# Met Mark O Shea today...



## axlandslash44x (Jan 3, 2008)

at WMSP - 

He did a talk on venomous 

Got a WDB Rattler out for 30 minutes.... 

Then goto to chat to him atfer the show for a while regarding my snakes etc..

Also got a signed book.

Photos to Follow.

Really really nice bloke...

Had some surpising things to say actually.....


----------



## axlandslash44x (Jan 3, 2008)

few things he mentioned...

1) the Burmese eating alligator in florida is widely believed to be a fake.... the individual who initially spotted it was working with the group who were trying to remove non indiginous species. The set up brought millions in funding. He did not say that this is 100% - but was simply stating his opinion - which I value.


2) Cobra's have now begun settling in florida? I did not know this..... did you???

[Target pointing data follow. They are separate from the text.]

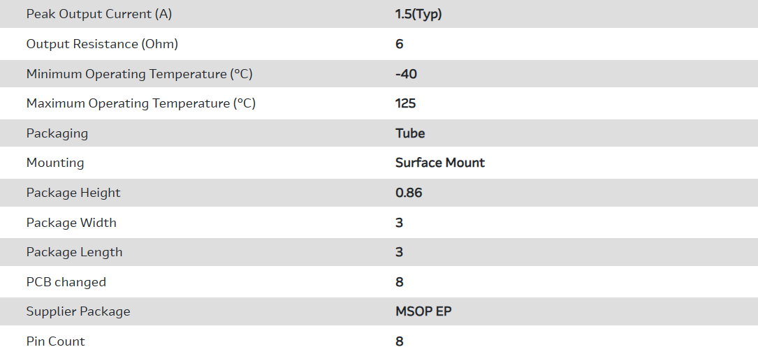
Task: Select the 125 temperature value
Action: (x=405, y=103)
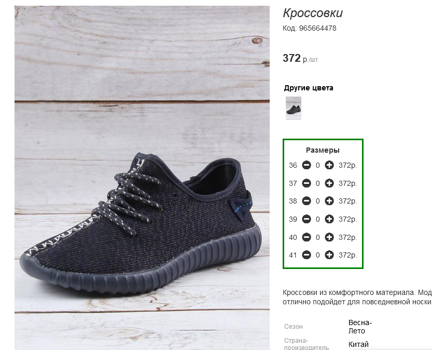The image size is (432, 350).
Task: Add one pair of size 40
Action: (329, 237)
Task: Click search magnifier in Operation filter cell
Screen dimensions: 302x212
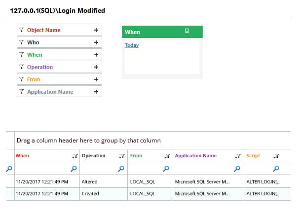Action: [x=121, y=169]
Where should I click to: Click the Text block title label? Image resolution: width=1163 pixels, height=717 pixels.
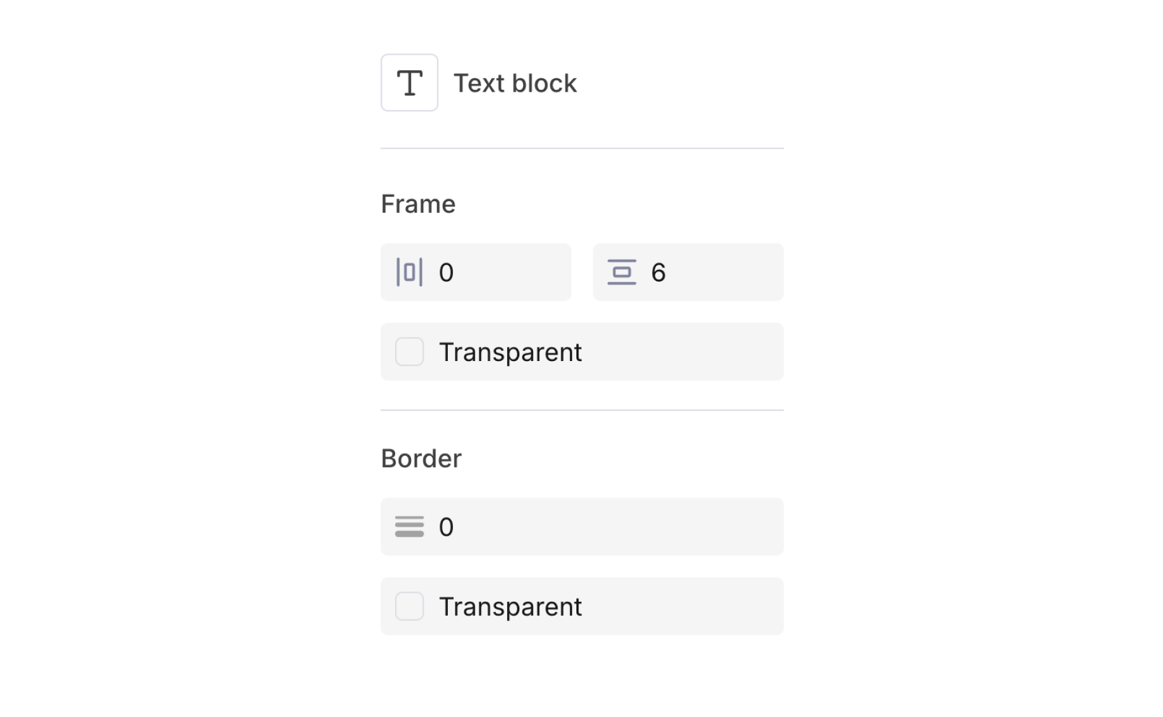(515, 82)
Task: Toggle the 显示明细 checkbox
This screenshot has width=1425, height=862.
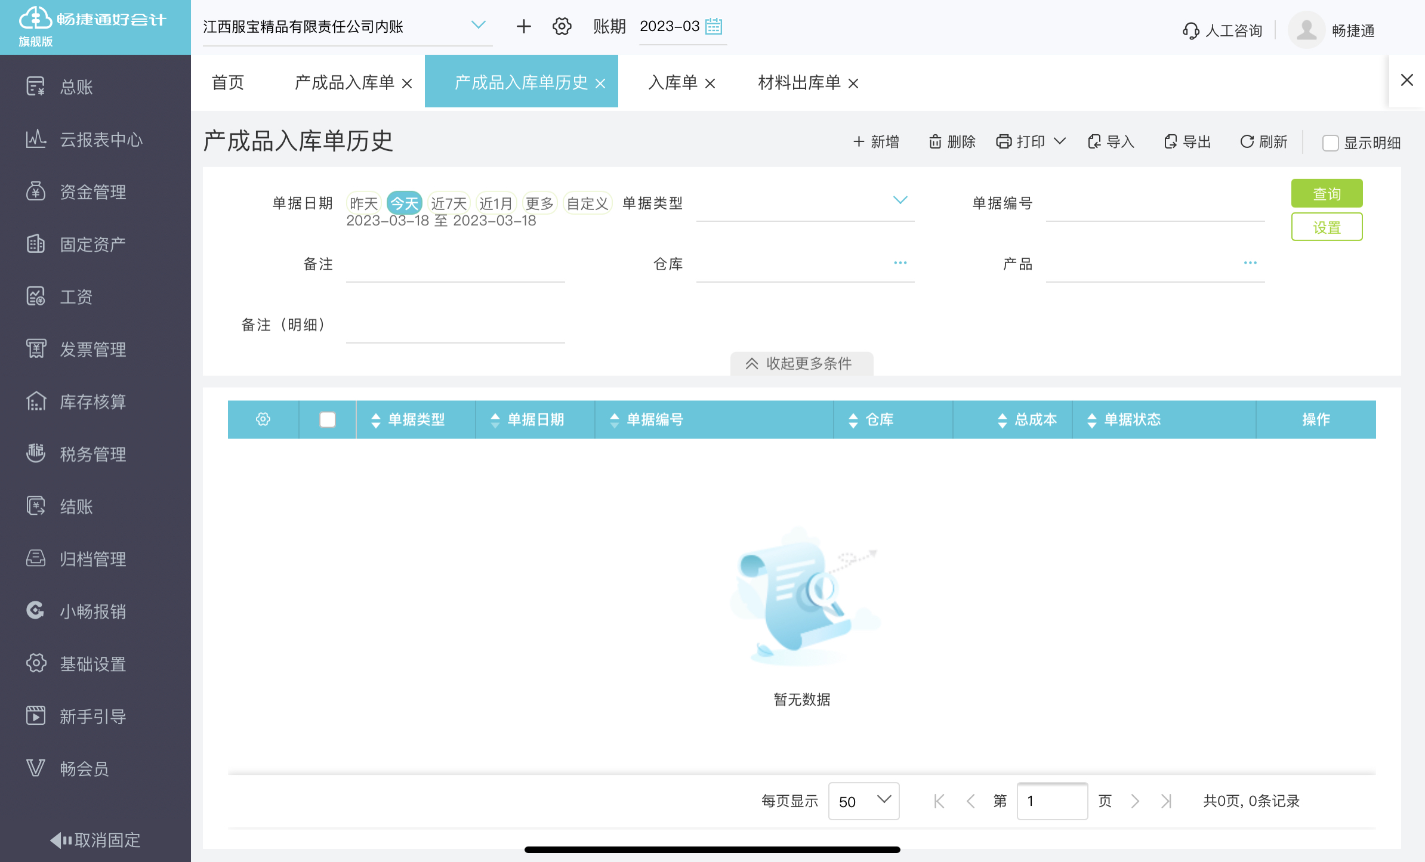Action: (x=1330, y=143)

Rattlesnake round ups were discussed - wont go into detail with some of the thigns the "cowboy's" do to their prey..


----------



## axlandslash44x (Jan 3, 2008)

How do i post images?


----------



## stuartdouglas (Mar 5, 2008)

Use photobucket. Upload your pics to a photobucket account then copy and paste the link code from the pic into a post for this thread


----------



## axlandslash44x (Jan 3, 2008)

ImageShack® - Gallery


----------



## axlandslash44x (Jan 3, 2008)

http://img5.imageshack.us/img5/4177/dscn0600c.jpg


----------



## pythondave82 (Nov 14, 2007)

axlandslash44x said:


> few things he mentioned...
> 
> 1) the Burmese eating alligator in florida is widely believed to be a fake.... the individual who initially spotted it was working with the group who were trying to remove non indiginous species. The set up brought millions in funding. He did not say that this is 100% - but was simply stating his opinion - which I value.
> 
> ...


 
Cobras are not established at the moment but have been found in Florida, they could easily establish though!

(I asked Mark, I had no idea myself by the way)

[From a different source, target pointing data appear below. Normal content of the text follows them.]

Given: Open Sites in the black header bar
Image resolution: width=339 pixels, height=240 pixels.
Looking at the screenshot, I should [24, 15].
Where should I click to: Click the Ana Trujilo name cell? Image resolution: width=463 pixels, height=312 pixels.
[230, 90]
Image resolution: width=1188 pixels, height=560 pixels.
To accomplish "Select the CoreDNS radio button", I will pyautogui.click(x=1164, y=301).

I did know that Florida has an enormous amount of non native animals, a concern in my opinion.

Cheers,

Dave


----------



## bluerain (Jun 7, 2008)

Mark is a really nice person...He writes loads of things for my Herpetological club!!...A real gem of a man!!


----------



## axlandslash44x (Jan 3, 2008)

which herp club is that?

Dave - how do you know him? is he easy to contact via his website?

Very interested in talking to him again...


----------



## Serious D (Apr 12, 2008)

> at WMSP -
> 
> He did a talk on venomous
> 
> ...


 
I meet him a few years back at WMSP, he got a western dimond back out, that rattle is so impressive up close, But he is a really nice guy, could have talked to him for ages, i too got a sighned book from him.
Realy great guy would like to meat him again.


----------



## Richcymru (Nov 21, 2008)

Mark is a ginger legend! I miss his tv programs, they were really interesting and came from a scientific angle, unlike some of the other shows and presenters, ahem, Brady Barr, Austin Stevens


----------



## pythondave82 (Nov 14, 2007)

axlandslash44x said:


> which herp club is that?
> 
> Dave - how do you know him? is he easy to contact via his website?
> 
> Very interested in talking to him again...


 
I’ve known him for some time now; Mark is very busy at the moment writing his new book (along with other commitments), he has no means of contact on his web site for various obvious reasons.

Yep, he is a top guy; he has given me help and advice with many subjects over a period of time.

Become a member of the IHS, he writes fantastic articles for the _Herptile_, you also may see him at various IHS events.

Mark has also written a few paragraphs on snake bite in PNG for my web site, I will be raising money towards the end of the year for the project.

www.midlandsreptiles.com


Cheers,

Dave


----------



## metalboa (Sep 20, 2008)

Meet Mark in 2005 up WMSP :2thumb: (was a day out for my bday)

At that time he only got a boa out to do the reptile talk but he was amazing and the boa was extremely calm :2thumb:

Got to have a pic taken with him before he started the show and then got talking to him after the show about my boa then got 2 books signed by him :no1:

Would really like to meet him again : victory:


----------